GIVEN DATA:
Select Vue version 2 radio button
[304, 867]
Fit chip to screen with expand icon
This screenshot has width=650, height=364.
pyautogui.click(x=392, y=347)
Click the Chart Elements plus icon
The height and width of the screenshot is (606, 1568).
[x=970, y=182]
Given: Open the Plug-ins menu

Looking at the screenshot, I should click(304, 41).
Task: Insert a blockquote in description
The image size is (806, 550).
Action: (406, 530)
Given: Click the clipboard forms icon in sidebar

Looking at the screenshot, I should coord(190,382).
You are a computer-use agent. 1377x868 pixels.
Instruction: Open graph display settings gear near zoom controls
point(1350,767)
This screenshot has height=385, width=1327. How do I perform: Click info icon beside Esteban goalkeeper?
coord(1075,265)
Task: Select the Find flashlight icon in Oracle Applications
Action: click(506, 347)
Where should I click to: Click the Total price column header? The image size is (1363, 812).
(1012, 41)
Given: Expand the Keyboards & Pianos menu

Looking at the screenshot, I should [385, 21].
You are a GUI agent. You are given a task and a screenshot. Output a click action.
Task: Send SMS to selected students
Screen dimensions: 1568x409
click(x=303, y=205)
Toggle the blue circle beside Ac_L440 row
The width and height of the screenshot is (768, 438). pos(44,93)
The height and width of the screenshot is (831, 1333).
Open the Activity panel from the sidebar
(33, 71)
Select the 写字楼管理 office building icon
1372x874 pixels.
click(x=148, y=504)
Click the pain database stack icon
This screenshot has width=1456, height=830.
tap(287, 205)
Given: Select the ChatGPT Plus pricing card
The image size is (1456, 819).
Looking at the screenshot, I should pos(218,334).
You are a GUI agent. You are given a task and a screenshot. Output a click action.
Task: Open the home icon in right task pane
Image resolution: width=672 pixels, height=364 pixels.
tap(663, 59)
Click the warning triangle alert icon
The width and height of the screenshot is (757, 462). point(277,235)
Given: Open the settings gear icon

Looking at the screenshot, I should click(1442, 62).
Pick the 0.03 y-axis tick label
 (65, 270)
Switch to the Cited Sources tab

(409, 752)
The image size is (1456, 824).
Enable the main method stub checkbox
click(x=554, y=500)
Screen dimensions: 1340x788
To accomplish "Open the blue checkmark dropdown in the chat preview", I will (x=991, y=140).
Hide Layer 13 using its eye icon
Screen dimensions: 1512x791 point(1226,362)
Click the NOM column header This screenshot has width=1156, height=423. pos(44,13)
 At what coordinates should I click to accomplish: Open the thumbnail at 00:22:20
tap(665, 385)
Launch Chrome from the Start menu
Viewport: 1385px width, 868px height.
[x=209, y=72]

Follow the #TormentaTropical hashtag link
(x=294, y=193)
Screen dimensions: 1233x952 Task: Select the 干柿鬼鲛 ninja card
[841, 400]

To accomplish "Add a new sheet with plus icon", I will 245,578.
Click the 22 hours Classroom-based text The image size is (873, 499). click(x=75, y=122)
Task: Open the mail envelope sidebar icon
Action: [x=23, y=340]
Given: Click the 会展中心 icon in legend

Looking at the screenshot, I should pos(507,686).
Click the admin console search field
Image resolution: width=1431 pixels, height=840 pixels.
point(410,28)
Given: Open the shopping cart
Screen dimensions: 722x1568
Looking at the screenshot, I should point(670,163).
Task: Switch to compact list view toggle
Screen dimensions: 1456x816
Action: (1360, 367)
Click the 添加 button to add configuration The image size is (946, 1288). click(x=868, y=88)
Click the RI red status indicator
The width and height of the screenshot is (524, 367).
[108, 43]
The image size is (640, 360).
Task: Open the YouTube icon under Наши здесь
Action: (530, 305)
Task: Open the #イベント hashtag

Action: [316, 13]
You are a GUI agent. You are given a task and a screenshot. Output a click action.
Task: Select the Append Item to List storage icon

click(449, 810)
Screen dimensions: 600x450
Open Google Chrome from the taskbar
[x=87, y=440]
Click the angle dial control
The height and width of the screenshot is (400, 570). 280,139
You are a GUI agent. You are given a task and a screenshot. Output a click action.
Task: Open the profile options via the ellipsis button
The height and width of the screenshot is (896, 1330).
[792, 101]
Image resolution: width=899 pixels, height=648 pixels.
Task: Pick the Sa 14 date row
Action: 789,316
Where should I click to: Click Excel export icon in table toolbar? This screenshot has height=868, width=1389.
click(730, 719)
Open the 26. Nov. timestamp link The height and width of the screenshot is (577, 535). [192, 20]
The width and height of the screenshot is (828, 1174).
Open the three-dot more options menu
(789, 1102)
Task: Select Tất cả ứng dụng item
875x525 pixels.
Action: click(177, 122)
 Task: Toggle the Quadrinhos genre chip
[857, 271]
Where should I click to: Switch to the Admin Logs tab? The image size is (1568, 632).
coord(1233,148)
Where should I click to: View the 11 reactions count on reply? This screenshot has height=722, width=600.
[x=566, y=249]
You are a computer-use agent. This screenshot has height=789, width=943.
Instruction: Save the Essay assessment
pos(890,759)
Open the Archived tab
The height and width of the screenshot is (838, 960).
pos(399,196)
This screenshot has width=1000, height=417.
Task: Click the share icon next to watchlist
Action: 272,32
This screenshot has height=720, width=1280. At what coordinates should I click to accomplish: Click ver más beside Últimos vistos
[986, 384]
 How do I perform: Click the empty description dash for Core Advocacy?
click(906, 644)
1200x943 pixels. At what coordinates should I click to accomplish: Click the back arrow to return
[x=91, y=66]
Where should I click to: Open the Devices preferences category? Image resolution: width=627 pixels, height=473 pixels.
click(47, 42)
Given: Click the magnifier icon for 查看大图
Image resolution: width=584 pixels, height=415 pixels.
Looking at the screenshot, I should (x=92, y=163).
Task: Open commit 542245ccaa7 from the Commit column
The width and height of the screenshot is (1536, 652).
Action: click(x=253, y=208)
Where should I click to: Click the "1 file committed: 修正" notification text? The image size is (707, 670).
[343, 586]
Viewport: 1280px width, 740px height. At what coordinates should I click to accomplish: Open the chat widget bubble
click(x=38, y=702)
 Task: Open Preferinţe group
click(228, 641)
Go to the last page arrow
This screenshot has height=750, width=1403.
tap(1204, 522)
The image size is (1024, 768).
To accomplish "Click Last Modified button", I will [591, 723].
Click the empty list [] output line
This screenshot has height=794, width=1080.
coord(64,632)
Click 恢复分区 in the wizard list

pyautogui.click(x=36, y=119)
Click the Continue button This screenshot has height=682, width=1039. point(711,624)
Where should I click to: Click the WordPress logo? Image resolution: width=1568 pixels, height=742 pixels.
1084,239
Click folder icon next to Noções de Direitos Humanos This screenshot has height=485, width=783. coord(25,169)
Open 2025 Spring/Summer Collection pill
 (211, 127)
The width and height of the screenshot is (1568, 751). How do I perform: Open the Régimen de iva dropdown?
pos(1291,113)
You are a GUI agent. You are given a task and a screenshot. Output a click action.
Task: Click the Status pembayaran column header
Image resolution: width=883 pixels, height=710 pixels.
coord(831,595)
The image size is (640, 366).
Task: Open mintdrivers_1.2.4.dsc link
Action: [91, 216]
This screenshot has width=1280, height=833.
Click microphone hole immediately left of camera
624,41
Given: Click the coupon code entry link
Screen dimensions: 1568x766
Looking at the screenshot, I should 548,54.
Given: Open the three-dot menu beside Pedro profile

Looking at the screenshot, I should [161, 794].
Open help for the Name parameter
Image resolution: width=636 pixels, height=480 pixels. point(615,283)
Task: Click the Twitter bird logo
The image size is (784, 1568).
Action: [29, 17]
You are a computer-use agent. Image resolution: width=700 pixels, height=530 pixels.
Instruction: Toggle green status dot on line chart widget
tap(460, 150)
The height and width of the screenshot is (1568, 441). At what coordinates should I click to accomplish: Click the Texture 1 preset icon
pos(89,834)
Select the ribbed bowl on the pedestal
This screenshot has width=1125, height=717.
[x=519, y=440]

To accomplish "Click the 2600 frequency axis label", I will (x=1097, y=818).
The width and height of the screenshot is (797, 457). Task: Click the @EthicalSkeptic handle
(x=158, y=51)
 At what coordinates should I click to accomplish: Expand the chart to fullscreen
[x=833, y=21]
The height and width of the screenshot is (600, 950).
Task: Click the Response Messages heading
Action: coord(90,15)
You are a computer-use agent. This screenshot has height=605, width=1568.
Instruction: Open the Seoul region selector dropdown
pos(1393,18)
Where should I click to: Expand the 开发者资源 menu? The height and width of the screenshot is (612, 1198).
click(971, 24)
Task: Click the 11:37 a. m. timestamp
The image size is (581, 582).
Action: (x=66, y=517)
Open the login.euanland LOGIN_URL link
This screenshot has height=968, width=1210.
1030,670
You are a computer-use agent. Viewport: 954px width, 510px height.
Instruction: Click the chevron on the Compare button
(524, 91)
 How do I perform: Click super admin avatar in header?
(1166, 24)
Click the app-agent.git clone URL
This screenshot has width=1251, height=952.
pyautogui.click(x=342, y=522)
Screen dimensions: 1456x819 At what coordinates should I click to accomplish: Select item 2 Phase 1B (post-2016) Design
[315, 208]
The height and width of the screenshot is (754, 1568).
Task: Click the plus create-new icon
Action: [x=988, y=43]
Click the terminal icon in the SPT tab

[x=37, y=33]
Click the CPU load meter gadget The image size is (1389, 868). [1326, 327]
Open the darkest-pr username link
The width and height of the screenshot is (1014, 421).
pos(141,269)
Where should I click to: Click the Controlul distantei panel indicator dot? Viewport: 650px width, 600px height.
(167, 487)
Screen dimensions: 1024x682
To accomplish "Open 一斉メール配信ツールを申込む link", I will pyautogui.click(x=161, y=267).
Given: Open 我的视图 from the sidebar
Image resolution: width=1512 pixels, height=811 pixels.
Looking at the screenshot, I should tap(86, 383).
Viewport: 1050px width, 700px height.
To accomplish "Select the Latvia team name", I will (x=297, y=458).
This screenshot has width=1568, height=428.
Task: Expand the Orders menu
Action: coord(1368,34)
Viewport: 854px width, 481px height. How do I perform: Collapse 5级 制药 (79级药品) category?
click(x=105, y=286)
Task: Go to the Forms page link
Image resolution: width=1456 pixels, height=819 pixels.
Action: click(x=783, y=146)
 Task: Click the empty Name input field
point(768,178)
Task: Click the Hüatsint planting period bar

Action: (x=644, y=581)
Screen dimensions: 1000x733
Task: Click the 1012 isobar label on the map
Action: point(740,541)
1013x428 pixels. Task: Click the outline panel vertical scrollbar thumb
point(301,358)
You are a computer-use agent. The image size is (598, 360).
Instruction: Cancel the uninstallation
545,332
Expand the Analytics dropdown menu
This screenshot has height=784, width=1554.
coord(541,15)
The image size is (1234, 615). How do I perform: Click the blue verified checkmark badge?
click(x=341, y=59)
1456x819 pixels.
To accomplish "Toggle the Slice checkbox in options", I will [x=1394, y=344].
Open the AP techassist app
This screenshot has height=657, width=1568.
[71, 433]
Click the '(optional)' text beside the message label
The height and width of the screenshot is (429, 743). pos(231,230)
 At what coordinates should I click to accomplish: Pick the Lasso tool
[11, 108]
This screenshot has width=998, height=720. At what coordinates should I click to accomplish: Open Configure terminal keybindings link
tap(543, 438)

EXERCISE GOAL: Determine how many lines in the records above contain the word "three", and reply with the number alone.

CORRECT OUTPUT: 2